Jadeando de furia ante tamaño indisciplina de sus perras, buscó un tercer cinturón, éste ancho y grueso, y se dispuso a castigarlas con toda la dureza que merecían.
Se paró entre ambas y azotó sus culos hasta dejárselos de color carmesí mientras las cubría de insultos y las pobres mezclaban ruegos con llantos y gritos desesperados. Pero el castigo no estaba concluido. En su perversidad, Inés había encontrado otra forma de martirio. Les liberó las manos mientras seguía insultándolas e hizo que se arrodillaran con la cara en el cobertor. Ambas lloraban a mares por la tensión nerviosa y el intenso ardor de sus nalgas. El Ama empuñó la máquina, sonrió con crueldad y les dijo:
—Van a aprender de una vez por todas que ni respirar pueden sin mi permiso, perras putas.

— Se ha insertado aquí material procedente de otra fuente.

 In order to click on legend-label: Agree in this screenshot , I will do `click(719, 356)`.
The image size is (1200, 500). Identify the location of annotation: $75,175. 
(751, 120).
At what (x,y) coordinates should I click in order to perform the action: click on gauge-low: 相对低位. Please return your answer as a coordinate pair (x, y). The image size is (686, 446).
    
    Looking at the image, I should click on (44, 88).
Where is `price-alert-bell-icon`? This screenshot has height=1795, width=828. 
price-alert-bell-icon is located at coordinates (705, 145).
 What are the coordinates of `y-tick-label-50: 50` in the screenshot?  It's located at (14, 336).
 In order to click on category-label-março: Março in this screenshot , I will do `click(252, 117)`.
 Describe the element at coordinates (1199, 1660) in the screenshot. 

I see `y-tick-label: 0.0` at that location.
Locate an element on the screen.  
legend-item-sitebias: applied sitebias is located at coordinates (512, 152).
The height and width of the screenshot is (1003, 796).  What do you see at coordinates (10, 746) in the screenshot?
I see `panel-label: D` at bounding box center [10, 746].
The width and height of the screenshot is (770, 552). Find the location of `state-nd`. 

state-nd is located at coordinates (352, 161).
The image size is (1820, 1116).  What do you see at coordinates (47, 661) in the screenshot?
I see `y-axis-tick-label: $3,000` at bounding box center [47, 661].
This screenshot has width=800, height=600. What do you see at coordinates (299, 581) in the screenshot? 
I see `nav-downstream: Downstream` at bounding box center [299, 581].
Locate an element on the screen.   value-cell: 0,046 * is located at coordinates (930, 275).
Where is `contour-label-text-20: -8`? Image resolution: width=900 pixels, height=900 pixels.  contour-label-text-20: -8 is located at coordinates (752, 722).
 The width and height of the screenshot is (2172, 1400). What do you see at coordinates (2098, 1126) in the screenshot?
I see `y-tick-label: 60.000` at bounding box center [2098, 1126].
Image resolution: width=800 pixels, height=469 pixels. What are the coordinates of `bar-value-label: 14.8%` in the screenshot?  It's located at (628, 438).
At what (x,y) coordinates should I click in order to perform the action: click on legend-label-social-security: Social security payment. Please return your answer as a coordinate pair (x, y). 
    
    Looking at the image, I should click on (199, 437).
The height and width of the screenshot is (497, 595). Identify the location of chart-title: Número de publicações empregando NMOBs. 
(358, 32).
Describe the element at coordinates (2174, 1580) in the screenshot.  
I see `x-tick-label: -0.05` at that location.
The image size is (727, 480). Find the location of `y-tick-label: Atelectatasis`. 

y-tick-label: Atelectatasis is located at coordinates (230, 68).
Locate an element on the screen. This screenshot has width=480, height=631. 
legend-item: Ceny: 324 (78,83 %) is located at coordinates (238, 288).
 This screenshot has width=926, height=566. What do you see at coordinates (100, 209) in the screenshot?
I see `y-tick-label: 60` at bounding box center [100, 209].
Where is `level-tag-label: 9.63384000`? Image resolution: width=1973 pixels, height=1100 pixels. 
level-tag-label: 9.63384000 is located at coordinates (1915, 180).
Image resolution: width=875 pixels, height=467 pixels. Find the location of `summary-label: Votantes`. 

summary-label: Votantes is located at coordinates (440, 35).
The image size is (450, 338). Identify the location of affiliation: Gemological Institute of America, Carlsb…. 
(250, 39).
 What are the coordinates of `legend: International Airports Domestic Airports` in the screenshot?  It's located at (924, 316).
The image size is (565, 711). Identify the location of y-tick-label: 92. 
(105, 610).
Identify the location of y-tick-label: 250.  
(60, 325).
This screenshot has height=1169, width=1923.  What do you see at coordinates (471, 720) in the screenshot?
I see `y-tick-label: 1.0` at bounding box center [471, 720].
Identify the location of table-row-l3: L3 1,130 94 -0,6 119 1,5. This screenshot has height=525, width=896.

Accionó el vibrador y acomodándose entre las piernas de la cachorra le entreabrió los labios genitales con la otra mano y le hundió el pene artificial hasta el fondo. La esclavita corcoveó estremecida por esa sensación de goce que era como un bálsamo en medio de tanto sufrimiento. Sus gritos se transformaron en jadeos y gemidos en medio de esa marea de placer que la arrastraba hacia el orgasmo. Cuando Inés se dio cuenta de que estaba por acabar retiró el vibrador y lo hundió sin delicadeza alguna en el culo de Claudia. Los 24 centímetros por 4 del objeto metido brutalmente en la estrecha gruta arrancaron a la esclava un aullido desgarrador mientras Laura, tendida boca abajo, agitaba las piernas y lloraba histéricamente, al borde de una crisis nerviosa. El cilindro de metal avanzaba y retrocedía hábilmente graduado por el Ama, haciendo que el vibrador casi saliera por completo del culo de Claudia para volver a hundirse de inmediato en una alternancia que iba embriagando poco a poco a la hembra con una mezcla enloquecedora de placer y dolor.
Inés gozaba torturándola; gozaba tanto que empezó a mojarse y poco después, cuando advirtió que su perra estaba a punto de alcanzar el orgasmo le sacó el vibrador de golpe, con una carcajada que acompañó el rugido casi animal de la pobre esclava.
Dejó la máquina a los pies de la cama y entre insultos las arrastró tambaleantes hasta el baño, donde las obligó a tragar sendas pastillas de un poderoso somnífero que las mantendría dormidas al menos por unas diez horas.
Siguió humillándolas verbalmente mientras se complacía en abofetearlas y apenas unos minutos después ambas perras comenzaron a sentir que sus piernas flaqueaban y la visión se les hacía borrosa. En ese estado, el Ama las llevó a la habitación de servicio y las echó sobre la cama de un empujón, como si fueran meros desechos. Una extraña calma fue lo último que sintieron las esclavas antes de caer en la inconsciencia.